-- Task prompt --
Search the records below for the string "first" and report only the number of lines that contain it.

Stored data entries
__________

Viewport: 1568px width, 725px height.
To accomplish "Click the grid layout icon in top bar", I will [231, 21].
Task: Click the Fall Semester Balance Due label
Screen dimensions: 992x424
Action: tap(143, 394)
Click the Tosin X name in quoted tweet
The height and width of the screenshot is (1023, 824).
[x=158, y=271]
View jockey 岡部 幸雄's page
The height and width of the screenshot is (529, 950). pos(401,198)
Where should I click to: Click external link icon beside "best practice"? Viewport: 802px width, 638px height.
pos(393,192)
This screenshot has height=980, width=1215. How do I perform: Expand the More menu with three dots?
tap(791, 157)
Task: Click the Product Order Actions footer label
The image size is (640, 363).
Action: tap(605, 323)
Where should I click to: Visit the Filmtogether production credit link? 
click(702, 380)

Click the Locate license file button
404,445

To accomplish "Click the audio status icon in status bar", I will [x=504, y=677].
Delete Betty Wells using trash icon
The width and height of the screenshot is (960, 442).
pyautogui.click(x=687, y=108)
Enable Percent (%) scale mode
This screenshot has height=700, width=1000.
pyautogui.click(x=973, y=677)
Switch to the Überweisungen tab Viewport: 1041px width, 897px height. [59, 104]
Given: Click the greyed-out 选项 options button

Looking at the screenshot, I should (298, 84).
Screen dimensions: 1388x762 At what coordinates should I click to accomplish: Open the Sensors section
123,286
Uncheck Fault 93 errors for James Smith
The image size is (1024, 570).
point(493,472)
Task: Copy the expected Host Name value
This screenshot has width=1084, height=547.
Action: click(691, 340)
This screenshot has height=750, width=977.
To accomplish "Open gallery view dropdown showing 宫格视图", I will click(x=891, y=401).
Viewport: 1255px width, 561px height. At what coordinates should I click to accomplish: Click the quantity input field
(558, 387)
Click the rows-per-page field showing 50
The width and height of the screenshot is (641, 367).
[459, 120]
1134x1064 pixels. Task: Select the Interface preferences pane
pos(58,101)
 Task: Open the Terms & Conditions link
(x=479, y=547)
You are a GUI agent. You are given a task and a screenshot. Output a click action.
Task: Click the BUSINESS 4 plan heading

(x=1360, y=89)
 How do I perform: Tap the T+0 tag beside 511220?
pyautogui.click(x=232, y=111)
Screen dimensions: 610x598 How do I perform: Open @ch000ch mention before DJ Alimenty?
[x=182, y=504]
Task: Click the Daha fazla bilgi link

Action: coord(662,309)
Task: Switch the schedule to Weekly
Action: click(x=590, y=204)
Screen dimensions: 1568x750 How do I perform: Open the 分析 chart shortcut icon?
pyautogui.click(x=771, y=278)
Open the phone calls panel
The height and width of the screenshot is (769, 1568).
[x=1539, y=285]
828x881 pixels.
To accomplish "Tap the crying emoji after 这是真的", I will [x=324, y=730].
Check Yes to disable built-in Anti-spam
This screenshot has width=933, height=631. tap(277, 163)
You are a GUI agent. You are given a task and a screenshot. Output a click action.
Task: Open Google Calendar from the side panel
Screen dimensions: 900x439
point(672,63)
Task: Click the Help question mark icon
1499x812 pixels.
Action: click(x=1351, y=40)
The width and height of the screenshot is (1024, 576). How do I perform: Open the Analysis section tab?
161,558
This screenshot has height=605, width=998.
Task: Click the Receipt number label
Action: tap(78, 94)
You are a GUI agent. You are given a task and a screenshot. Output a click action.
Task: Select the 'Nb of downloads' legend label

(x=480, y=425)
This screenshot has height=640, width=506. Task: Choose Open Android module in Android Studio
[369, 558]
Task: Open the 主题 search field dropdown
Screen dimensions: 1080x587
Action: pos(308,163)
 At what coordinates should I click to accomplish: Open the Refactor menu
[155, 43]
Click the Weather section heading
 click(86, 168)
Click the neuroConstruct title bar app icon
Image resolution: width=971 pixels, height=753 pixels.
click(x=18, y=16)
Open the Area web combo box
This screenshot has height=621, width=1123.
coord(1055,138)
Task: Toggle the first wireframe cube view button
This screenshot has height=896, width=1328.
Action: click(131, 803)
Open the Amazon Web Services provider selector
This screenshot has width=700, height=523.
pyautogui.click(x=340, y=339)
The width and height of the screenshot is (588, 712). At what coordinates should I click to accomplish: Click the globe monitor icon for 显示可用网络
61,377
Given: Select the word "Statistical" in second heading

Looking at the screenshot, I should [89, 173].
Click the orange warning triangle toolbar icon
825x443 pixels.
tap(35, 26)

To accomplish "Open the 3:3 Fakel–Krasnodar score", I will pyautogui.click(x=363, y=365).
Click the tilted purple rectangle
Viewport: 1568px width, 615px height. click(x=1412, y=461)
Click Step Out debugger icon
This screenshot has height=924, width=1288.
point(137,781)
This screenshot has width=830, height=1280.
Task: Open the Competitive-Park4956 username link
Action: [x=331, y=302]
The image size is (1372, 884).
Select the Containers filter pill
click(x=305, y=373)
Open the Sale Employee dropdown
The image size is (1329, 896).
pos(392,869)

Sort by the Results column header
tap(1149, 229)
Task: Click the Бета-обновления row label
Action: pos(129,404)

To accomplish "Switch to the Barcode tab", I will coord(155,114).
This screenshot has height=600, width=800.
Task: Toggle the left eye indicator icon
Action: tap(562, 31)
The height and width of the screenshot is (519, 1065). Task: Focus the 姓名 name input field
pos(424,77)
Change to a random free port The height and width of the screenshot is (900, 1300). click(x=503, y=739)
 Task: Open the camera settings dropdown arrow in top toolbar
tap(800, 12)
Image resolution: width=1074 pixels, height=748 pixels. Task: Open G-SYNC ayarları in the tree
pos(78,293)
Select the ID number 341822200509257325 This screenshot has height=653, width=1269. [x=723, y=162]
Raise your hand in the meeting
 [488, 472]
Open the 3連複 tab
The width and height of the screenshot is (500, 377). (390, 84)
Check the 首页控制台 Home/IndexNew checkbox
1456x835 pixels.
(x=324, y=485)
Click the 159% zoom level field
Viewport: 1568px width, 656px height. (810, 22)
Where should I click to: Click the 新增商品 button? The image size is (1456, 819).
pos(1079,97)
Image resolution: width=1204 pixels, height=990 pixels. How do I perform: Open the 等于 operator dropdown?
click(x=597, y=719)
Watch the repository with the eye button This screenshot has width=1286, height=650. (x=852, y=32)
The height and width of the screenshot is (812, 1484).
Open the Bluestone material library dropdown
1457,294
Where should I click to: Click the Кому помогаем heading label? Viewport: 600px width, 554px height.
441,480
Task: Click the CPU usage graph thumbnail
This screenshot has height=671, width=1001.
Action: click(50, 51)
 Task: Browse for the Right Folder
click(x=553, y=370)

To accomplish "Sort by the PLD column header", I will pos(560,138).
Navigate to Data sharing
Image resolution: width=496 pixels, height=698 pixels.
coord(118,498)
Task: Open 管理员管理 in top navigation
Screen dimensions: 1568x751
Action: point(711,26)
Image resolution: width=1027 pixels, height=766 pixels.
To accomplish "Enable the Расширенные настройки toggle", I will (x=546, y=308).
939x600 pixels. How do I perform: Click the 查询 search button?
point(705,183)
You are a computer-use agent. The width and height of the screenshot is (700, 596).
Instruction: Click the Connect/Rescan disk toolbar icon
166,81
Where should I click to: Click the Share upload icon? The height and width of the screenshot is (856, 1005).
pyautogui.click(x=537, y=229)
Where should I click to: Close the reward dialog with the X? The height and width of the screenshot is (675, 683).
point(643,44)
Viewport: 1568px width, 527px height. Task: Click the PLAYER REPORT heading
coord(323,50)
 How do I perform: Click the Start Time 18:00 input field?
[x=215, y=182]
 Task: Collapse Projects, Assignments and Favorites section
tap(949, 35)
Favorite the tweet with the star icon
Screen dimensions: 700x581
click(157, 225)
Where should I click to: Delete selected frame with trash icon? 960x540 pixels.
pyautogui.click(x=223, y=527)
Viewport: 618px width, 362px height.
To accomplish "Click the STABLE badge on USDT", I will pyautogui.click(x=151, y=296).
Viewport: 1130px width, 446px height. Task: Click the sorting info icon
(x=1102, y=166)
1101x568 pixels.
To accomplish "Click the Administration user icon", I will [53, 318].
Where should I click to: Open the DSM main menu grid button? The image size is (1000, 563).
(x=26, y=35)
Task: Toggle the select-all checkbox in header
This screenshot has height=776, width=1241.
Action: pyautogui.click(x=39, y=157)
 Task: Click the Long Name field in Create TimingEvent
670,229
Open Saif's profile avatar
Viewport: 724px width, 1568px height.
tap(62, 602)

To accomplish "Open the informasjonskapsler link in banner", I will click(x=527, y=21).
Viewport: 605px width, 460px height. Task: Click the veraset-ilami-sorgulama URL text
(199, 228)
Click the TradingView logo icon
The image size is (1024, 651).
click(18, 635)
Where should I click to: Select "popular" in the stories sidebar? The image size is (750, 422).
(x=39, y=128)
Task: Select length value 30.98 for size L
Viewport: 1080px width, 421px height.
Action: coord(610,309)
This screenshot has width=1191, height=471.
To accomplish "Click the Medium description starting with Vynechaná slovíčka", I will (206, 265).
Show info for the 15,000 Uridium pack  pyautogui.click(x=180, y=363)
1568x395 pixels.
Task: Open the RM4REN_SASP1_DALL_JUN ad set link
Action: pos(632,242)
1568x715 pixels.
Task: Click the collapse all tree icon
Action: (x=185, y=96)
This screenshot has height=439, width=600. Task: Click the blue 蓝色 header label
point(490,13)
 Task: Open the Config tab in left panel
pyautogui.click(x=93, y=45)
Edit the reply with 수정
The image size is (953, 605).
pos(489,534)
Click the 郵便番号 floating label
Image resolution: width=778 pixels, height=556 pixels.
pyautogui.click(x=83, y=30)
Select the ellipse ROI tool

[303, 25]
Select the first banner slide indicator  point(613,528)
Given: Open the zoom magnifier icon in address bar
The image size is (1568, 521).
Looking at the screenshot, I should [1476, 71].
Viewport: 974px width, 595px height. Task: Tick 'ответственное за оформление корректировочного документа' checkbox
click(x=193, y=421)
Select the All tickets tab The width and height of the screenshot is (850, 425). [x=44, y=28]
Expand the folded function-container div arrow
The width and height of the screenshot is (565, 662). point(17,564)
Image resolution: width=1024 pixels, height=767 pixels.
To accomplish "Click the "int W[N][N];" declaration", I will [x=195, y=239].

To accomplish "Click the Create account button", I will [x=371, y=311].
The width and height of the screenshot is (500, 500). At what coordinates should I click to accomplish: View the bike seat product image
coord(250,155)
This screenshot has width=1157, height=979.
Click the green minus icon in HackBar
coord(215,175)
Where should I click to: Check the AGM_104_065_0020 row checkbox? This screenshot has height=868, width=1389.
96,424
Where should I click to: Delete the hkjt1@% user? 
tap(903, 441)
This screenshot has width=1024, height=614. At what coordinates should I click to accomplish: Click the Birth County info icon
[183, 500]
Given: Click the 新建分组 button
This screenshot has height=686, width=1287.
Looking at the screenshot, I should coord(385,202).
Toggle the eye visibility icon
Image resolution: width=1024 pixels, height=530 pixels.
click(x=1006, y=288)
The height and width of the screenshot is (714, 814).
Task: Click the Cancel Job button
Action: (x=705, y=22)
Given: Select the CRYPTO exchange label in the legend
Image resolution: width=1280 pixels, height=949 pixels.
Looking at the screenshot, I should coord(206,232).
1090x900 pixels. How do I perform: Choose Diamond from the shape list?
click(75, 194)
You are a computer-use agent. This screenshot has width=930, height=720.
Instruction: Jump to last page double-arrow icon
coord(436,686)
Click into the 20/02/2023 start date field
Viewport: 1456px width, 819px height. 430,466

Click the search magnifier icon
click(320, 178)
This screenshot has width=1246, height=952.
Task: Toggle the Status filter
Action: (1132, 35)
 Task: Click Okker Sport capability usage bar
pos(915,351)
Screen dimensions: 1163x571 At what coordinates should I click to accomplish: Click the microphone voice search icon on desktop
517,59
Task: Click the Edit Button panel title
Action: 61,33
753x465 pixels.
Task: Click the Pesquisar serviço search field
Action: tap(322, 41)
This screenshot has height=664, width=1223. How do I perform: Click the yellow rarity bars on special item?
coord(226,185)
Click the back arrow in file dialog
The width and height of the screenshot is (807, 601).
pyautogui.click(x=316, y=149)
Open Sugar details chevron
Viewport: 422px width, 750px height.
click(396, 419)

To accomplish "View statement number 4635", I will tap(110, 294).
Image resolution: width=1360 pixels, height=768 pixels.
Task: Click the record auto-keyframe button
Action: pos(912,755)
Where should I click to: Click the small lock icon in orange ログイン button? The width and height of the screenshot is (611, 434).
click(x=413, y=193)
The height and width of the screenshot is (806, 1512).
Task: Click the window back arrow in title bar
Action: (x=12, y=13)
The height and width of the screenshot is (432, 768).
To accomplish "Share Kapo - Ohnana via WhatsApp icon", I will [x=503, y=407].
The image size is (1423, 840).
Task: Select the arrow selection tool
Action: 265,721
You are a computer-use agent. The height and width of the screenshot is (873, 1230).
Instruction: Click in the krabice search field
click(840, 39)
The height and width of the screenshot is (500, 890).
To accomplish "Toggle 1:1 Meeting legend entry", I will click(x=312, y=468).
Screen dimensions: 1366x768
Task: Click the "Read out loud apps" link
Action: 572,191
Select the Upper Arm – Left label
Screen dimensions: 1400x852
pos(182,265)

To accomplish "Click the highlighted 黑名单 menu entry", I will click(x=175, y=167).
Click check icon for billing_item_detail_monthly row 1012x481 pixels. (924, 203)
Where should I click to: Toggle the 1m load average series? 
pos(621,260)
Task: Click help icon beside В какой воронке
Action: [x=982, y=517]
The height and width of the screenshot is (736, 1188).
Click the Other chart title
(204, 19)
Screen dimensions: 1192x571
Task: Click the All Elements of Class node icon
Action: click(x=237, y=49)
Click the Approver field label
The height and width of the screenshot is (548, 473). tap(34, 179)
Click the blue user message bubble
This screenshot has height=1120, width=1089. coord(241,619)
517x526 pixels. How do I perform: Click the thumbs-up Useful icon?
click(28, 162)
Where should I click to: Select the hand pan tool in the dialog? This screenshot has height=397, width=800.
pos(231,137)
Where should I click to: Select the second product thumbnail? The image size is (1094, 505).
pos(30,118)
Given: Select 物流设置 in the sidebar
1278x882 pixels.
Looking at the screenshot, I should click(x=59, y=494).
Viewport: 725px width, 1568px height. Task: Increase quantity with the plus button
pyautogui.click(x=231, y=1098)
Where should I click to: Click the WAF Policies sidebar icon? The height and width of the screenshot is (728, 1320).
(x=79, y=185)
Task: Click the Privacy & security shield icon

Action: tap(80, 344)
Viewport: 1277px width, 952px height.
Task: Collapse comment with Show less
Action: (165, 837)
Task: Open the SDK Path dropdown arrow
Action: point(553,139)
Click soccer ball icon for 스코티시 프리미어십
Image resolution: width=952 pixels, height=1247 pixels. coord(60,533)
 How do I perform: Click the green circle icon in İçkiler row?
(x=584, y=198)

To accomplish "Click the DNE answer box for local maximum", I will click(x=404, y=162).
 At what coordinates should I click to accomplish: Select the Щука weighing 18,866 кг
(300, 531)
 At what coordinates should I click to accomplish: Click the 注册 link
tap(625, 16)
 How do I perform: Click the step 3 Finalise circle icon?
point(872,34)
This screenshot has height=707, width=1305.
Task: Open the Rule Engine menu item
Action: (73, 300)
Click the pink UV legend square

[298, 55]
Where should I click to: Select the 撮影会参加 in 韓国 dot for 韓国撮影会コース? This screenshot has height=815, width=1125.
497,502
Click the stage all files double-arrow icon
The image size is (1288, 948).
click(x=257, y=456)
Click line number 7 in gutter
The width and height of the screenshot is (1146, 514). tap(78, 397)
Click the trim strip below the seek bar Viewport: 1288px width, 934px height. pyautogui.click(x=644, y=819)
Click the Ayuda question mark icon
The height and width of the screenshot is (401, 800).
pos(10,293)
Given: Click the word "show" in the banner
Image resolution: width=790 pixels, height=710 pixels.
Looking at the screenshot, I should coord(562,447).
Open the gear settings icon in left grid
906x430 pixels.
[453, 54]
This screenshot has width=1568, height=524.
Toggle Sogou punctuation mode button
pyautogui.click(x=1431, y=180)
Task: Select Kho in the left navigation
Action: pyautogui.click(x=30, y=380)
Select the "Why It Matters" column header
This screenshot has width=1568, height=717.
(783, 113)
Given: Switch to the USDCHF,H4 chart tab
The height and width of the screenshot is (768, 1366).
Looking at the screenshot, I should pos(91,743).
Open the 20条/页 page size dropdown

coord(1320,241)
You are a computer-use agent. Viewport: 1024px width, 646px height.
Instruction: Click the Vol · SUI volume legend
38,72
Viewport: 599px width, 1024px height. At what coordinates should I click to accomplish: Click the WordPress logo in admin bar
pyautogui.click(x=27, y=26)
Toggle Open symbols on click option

__________

-- Task response --
2